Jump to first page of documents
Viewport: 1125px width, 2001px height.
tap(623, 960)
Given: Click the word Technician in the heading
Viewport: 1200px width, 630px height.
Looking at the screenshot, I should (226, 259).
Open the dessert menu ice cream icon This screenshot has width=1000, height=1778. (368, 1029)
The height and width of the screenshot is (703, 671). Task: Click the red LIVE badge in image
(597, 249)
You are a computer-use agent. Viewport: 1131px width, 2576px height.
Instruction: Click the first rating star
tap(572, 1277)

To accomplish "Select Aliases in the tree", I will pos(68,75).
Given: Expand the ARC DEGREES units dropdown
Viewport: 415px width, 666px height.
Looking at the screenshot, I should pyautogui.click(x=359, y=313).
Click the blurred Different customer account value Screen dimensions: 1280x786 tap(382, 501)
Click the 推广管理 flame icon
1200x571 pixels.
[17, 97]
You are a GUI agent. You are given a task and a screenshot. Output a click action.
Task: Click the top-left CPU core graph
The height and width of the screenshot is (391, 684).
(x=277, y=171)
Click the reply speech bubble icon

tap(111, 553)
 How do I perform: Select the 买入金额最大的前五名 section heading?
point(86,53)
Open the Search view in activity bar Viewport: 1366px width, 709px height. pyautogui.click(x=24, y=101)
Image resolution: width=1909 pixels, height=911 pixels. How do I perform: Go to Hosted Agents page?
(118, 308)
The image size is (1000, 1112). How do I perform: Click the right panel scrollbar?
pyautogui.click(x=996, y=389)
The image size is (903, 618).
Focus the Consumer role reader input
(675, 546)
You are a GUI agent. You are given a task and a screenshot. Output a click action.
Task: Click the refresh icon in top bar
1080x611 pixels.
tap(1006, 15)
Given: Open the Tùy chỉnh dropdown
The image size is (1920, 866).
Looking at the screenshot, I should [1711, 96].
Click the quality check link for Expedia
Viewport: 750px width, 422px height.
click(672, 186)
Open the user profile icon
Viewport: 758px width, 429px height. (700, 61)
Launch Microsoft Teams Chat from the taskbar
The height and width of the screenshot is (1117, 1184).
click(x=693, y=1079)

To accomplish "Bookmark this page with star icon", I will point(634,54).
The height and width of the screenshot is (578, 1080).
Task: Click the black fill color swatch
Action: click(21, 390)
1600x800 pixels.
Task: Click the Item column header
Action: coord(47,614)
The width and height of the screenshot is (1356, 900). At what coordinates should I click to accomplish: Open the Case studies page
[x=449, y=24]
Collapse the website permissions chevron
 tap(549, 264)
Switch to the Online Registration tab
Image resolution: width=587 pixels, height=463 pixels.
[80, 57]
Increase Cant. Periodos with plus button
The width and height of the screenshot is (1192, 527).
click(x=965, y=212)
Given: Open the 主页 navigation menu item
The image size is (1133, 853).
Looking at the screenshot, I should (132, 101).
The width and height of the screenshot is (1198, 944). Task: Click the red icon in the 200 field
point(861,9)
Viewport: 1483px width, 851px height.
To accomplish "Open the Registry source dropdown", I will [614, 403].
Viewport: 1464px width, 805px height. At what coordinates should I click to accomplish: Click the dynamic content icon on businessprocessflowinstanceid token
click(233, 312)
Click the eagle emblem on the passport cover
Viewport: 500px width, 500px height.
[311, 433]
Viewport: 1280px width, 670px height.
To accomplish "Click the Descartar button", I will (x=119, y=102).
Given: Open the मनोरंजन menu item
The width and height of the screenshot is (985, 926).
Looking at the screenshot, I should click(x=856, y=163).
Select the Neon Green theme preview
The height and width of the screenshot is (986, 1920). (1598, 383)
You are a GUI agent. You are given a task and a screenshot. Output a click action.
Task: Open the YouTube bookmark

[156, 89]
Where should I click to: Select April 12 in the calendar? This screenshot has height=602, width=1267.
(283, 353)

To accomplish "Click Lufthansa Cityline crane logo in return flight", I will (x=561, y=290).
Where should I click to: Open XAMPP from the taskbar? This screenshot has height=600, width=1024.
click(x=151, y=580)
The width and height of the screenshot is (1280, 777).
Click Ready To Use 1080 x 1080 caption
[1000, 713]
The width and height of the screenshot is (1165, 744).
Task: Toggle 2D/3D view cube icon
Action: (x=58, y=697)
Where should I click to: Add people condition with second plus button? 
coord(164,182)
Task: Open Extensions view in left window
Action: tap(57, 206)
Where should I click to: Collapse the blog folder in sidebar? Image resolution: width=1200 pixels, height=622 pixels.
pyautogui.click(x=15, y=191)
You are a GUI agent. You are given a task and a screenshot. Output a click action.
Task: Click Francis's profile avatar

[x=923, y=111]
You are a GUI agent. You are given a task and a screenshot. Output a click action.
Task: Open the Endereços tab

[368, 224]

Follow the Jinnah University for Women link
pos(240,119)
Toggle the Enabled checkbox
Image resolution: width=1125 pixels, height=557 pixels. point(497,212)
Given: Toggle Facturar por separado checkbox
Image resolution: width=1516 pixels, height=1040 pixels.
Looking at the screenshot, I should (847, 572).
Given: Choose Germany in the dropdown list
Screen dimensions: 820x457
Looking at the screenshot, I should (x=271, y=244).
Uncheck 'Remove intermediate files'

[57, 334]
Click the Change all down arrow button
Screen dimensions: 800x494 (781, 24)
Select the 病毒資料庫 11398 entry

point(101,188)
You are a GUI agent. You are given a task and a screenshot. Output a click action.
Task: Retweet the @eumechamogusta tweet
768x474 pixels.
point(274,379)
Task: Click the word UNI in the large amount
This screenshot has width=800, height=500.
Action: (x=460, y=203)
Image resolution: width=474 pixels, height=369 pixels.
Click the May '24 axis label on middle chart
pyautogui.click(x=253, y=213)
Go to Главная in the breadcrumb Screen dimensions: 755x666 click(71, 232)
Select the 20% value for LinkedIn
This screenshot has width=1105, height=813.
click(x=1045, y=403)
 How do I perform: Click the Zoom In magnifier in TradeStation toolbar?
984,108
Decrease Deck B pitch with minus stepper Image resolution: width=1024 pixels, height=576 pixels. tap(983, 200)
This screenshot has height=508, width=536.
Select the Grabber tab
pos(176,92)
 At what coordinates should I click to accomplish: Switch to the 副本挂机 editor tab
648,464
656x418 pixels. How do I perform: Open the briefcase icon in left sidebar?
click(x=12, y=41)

* Goal of the exercise:
Give the entries again in full, exactly as they were written above.

* Reply to the task:
Jump to first page of documents
Viewport: 1125px width, 2001px height.
tap(623, 960)
Given: Click the word Technician in the heading
Viewport: 1200px width, 630px height.
Looking at the screenshot, I should (226, 259).
Open the dessert menu ice cream icon This screenshot has width=1000, height=1778. (368, 1029)
The height and width of the screenshot is (703, 671). Task: Click the red LIVE badge in image
(597, 249)
You are a computer-use agent. Viewport: 1131px width, 2576px height.
Instruction: Click the first rating star
tap(572, 1277)

To accomplish "Select Aliases in the tree", I will pos(68,75).
Given: Expand the ARC DEGREES units dropdown
Viewport: 415px width, 666px height.
Looking at the screenshot, I should pyautogui.click(x=359, y=313).
Click the blurred Different customer account value Screen dimensions: 1280x786 tap(382, 501)
Click the 推广管理 flame icon
1200x571 pixels.
[17, 97]
You are a GUI agent. You are given a task and a screenshot. Output a click action.
Task: Click the top-left CPU core graph
The height and width of the screenshot is (391, 684).
(x=277, y=171)
Click the reply speech bubble icon

tap(111, 553)
 How do I perform: Select the 买入金额最大的前五名 section heading?
point(86,53)
Open the Search view in activity bar Viewport: 1366px width, 709px height. pyautogui.click(x=24, y=101)
Image resolution: width=1909 pixels, height=911 pixels. How do I perform: Go to Hosted Agents page?
(118, 308)
The image size is (1000, 1112). How do I perform: Click the right panel scrollbar?
pyautogui.click(x=996, y=389)
The image size is (903, 618).
Focus the Consumer role reader input
(675, 546)
You are a GUI agent. You are given a task and a screenshot. Output a click action.
Task: Click the refresh icon in top bar
1080x611 pixels.
tap(1006, 15)
Given: Open the Tùy chỉnh dropdown
The image size is (1920, 866).
Looking at the screenshot, I should [1711, 96].
Click the quality check link for Expedia
Viewport: 750px width, 422px height.
click(672, 186)
Open the user profile icon
Viewport: 758px width, 429px height. (700, 61)
Launch Microsoft Teams Chat from the taskbar
The height and width of the screenshot is (1117, 1184).
click(x=693, y=1079)

To accomplish "Bookmark this page with star icon", I will point(634,54).
The height and width of the screenshot is (578, 1080).
Task: Click the black fill color swatch
Action: click(21, 390)
1600x800 pixels.
Task: Click the Item column header
Action: coord(47,614)
The width and height of the screenshot is (1356, 900). At what coordinates should I click to accomplish: Open the Case studies page
[x=449, y=24]
Collapse the website permissions chevron
 tap(549, 264)
Switch to the Online Registration tab
Image resolution: width=587 pixels, height=463 pixels.
[80, 57]
Increase Cant. Periodos with plus button
The width and height of the screenshot is (1192, 527).
click(x=965, y=212)
Given: Open the 主页 navigation menu item
The image size is (1133, 853).
Looking at the screenshot, I should (132, 101).
The width and height of the screenshot is (1198, 944). Task: Click the red icon in the 200 field
point(861,9)
Viewport: 1483px width, 851px height.
To accomplish "Open the Registry source dropdown", I will [614, 403].
Viewport: 1464px width, 805px height. At what coordinates should I click to accomplish: Click the dynamic content icon on businessprocessflowinstanceid token
click(233, 312)
Click the eagle emblem on the passport cover
Viewport: 500px width, 500px height.
[311, 433]
Viewport: 1280px width, 670px height.
To accomplish "Click the Descartar button", I will (x=119, y=102).
Given: Open the मनोरंजन menu item
The width and height of the screenshot is (985, 926).
Looking at the screenshot, I should click(x=856, y=163).
Select the Neon Green theme preview
The height and width of the screenshot is (986, 1920). (1598, 383)
You are a GUI agent. You are given a task and a screenshot. Output a click action.
Task: Open the YouTube bookmark

[156, 89]
Where should I click to: Select April 12 in the calendar? This screenshot has height=602, width=1267.
(283, 353)

To accomplish "Click Lufthansa Cityline crane logo in return flight", I will (x=561, y=290).
Where should I click to: Open XAMPP from the taskbar? This screenshot has height=600, width=1024.
click(x=151, y=580)
The width and height of the screenshot is (1280, 777).
Click Ready To Use 1080 x 1080 caption
[1000, 713]
The width and height of the screenshot is (1165, 744).
Task: Toggle 2D/3D view cube icon
Action: (x=58, y=697)
Where should I click to: Add people condition with second plus button? 
coord(164,182)
Task: Open Extensions view in left window
Action: tap(57, 206)
Where should I click to: Collapse the blog folder in sidebar? Image resolution: width=1200 pixels, height=622 pixels.
pyautogui.click(x=15, y=191)
You are a GUI agent. You are given a task and a screenshot. Output a click action.
Task: Click Francis's profile avatar

[x=923, y=111]
You are a GUI agent. You are given a task and a screenshot. Output a click action.
Task: Open the Endereços tab

[368, 224]

Follow the Jinnah University for Women link
pos(240,119)
Toggle the Enabled checkbox
Image resolution: width=1125 pixels, height=557 pixels. point(497,212)
Given: Toggle Facturar por separado checkbox
Image resolution: width=1516 pixels, height=1040 pixels.
Looking at the screenshot, I should (847, 572).
Given: Choose Germany in the dropdown list
Screen dimensions: 820x457
Looking at the screenshot, I should (x=271, y=244).
Uncheck 'Remove intermediate files'

[57, 334]
Click the Change all down arrow button
Screen dimensions: 800x494 (781, 24)
Select the 病毒資料庫 11398 entry

point(101,188)
You are a GUI agent. You are given a task and a screenshot. Output a click action.
Task: Retweet the @eumechamogusta tweet
768x474 pixels.
point(274,379)
Task: Click the word UNI in the large amount
This screenshot has width=800, height=500.
Action: (x=460, y=203)
Image resolution: width=474 pixels, height=369 pixels.
Click the May '24 axis label on middle chart
pyautogui.click(x=253, y=213)
Go to Главная in the breadcrumb Screen dimensions: 755x666 click(71, 232)
Select the 20% value for LinkedIn
This screenshot has width=1105, height=813.
click(x=1045, y=403)
 How do I perform: Click the Zoom In magnifier in TradeStation toolbar?
984,108
Decrease Deck B pitch with minus stepper Image resolution: width=1024 pixels, height=576 pixels. tap(983, 200)
This screenshot has height=508, width=536.
Select the Grabber tab
pos(176,92)
 At what coordinates should I click to accomplish: Switch to the 副本挂机 editor tab
648,464
656x418 pixels. How do I perform: Open the briefcase icon in left sidebar?
click(x=12, y=41)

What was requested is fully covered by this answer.